The next day was comparatively quiet with no success at Kelling Heath and a failed seawatch in crap conditions off Sheringham producing nothing. The Montagu's Harriers also failed to play ball despite over 3 hours searching. This was a shame as Monties was a potential lifer for both Scott and Austin. My mood was lifted however by the sight of a group of 5 Turtle Doves which included 3 juvenile birds. The joy of seeing these subtly beautiful birds was sadly tempered by the realisation that I may never again see a larger group in Britain.
Turtle Dove, North Norfolk

After this we headed to Titchwell where we got similar fare to Cley with the added bonus of 2 juvenile Bearded Tits and 2 female/juvenile Red-crested Pochard on Thornham Pool. We finished the trip with a cracking fish and chips in Hunstanton before hitting the road for the long drive home during which, we somehow crossed the M1 on two separate occasions. A fantastic trip with good birds and great company. Special thanks to Scott for all the driving, it was really appreciated!

An Introduction

Hi everyone, Liam here. I'm a 19 (soon to be 20) year old birder/twitcher from Stockport about to go into the second year of my biology degree. After months of deliberation I've decided to finally start blogging as a way of cataloguing my experiences of birding and twitching around the British Isles. I split my time fairly evenly between university in Oxford and the birdless wasteland that is Greater Manchester and as a result the blog will concentrate primarily on my trips birding and twitching around the country. I also aim to give regular updates from my uni patch, Port Meadow, a fantastic site 10 minutes outside Oxford city centre where I spend many a winter's evening gulling to my heart's content.

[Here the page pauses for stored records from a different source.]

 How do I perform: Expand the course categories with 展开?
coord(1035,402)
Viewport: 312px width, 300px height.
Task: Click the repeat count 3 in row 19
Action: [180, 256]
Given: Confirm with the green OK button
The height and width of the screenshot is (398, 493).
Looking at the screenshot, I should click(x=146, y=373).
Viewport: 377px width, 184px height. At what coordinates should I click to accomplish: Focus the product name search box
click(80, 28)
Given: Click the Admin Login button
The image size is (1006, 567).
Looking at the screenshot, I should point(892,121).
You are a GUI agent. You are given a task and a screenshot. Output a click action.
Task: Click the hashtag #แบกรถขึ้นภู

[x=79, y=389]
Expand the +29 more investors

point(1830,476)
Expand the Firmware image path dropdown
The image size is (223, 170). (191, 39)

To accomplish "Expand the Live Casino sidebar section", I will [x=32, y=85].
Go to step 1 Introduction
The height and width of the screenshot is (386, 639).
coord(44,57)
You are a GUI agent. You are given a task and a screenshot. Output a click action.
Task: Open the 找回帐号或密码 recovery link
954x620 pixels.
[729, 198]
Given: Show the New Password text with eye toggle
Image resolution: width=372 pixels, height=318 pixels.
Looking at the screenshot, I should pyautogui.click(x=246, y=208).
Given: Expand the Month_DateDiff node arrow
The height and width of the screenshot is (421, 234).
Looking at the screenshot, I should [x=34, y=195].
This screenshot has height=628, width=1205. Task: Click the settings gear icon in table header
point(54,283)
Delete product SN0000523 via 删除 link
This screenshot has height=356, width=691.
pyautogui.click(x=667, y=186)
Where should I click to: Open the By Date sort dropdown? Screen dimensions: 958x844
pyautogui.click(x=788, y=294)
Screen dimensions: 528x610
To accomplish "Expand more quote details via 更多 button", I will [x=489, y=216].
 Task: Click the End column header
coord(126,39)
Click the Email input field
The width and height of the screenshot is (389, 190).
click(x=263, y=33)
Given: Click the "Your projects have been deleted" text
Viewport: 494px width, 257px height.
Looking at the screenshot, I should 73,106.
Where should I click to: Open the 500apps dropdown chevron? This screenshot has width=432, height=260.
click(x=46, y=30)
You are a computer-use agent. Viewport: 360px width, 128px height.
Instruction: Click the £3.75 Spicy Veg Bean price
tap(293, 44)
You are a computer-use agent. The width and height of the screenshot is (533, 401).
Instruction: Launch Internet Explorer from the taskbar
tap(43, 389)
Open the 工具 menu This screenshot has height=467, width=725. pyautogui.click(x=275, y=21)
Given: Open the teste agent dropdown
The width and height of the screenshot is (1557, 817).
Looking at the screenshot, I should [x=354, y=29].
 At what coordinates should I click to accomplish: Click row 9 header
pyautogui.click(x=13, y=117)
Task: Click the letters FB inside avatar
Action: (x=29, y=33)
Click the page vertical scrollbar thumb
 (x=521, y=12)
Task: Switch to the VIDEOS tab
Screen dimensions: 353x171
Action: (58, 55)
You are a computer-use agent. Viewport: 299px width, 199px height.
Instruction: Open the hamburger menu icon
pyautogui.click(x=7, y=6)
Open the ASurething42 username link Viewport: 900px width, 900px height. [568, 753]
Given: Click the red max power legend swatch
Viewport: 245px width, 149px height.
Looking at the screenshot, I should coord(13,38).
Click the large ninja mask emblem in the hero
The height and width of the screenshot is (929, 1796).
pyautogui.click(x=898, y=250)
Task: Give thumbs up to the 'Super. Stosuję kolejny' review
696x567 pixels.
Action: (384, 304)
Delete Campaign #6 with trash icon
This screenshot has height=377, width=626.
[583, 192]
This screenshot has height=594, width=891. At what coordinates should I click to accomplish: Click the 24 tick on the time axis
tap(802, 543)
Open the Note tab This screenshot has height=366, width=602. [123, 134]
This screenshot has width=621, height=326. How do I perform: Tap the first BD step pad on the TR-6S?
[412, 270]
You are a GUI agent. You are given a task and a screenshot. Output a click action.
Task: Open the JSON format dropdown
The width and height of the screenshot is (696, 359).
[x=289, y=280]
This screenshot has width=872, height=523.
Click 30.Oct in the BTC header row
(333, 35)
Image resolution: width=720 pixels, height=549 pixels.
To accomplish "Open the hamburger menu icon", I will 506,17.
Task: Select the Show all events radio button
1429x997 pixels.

I've been birding on and off since 2003 but my current fervour for the hobby was kickstarted by a week on Scilly in October 2011. Seeing the likes of Northern Waterthrush, Wilson's Snipe and Upland Sandpiper whetted my appetite for rarities and I've been twitching and listing more seriously ever since. Having said that I make the effort to visit Port Meadow at least a couple of times a week in term time and have amassed a decent patch list of 105 over my first year including self-found Glaucous and Caspian Gulls.

I'll take the opportunity now to apologise for the poor quality of any pictures I post on here. The realities of twitching on a student budget means I have nothing left for a decent camera although I do take the odd phonescoped picture which is usually of dire quality. Despite this fact I aim to provide interest and occasionally some entertainment as I recount my birding exploits on here. Trip report of my recent 2 day excursion to Norfolk to follow soon.